O aumento de DSTs entre jovens brasileiros
Enviada em 30/10/2020
Muitos foram os métodos contraceptivos e profiláticos até se chegar nos atuais e melhorados meios de prevenção, tanto contra doenças quanto a gravidez indesejada. Embora o mundo tenha evoluído, os índices de ISTs ( Infecções Sexualmente Transmissíveis) vêm crescendo, principalmente entre jovens. Visto que estes têm recebido muita pressão na prevenção da gravidez e pouco se discute sobre as doenças sexualmente transmissíveis.
Em primeira análise, é evidente que os jovens por sua maioria banalizam as profilaxias por considerarem as contracepções da gravidez, como o anticoncepcional, suficientes, demonstrando uma alarmante desinformação e irresponsabilidade. Nessa perspectiva, o livro “ Depois daquela viagem” de Valéria Polezzi, retrata a realidade dos jovens brasileiros, onde a mesma conta a história de como contraiu o vírus HIV em sua primeira relação. Além disso, a questão sexual no brasil ainda é um tabu. Haja vista que este, apesar dos elevados índices de desestruturação familiar, demonstra uma base patriarcal, no que se refere às ISTs.
Nesse sentido, em conformidade com o famoso educador brasileiro Paulo Freire “Ninguém ignora tudo. Ninguém sabe tudo. Todos nós sabemos alguma coisa. Todos nós ignoramos alguma coisa. Por isso aprendemos sempre”. Sob essa ótica, observa-se que camuflar o conhecimento é prejudicial para a sociedade.

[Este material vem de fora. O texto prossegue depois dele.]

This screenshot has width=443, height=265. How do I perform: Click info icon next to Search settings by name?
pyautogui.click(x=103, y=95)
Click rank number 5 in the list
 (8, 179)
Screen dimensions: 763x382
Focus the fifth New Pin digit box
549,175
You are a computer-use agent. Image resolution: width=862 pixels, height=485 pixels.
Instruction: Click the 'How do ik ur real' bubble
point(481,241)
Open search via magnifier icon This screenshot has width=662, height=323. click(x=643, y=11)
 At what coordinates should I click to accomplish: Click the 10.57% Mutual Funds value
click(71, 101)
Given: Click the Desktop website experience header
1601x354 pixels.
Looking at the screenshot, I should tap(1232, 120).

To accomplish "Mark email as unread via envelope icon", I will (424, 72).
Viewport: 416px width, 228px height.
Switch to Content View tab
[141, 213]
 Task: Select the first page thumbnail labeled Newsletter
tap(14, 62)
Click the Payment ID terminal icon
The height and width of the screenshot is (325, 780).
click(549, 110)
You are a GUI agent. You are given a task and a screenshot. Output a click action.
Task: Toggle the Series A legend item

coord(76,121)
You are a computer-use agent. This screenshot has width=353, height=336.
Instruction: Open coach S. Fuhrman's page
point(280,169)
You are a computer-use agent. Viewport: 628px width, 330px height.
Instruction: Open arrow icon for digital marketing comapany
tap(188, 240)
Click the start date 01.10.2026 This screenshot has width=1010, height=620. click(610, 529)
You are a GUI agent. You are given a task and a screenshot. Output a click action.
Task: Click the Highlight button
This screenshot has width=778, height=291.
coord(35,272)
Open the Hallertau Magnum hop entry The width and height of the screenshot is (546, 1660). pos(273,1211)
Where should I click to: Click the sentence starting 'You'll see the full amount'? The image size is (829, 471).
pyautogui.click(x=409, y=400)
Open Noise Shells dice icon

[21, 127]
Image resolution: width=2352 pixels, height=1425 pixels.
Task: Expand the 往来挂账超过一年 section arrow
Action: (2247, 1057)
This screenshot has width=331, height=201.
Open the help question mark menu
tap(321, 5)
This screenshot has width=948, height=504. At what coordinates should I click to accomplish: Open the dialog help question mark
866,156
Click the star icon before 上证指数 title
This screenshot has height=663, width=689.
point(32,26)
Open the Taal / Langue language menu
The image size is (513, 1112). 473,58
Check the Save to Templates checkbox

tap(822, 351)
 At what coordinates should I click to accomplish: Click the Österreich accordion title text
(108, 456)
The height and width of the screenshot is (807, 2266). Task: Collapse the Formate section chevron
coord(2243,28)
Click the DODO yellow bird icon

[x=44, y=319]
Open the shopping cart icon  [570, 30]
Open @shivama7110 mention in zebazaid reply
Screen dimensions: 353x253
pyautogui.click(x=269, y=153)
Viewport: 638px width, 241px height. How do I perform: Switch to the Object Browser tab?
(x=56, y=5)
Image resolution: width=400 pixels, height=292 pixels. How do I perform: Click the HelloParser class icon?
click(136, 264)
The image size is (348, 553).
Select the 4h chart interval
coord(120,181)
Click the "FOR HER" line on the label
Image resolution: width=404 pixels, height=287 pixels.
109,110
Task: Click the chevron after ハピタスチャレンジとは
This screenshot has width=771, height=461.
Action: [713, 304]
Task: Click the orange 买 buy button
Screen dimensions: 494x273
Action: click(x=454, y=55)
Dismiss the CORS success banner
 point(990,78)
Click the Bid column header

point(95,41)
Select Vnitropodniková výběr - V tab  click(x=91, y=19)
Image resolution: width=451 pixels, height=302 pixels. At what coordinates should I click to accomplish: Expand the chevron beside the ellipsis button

Depreende-se, portanto, a relevância de que o jovem esteja antenado a toda e qualquer informação sobre as possíveis infecções relatadas a partir do ato sexual desprotegido. Para que isso ocorra , faz-se necessário que o Ministério da educação manifeste-se proporcionando módulos específicos para a educação sexual dos jovens a partir dos 15 anos. Assim, haverá um ambiente mais saudável que colabore com a saúde do país.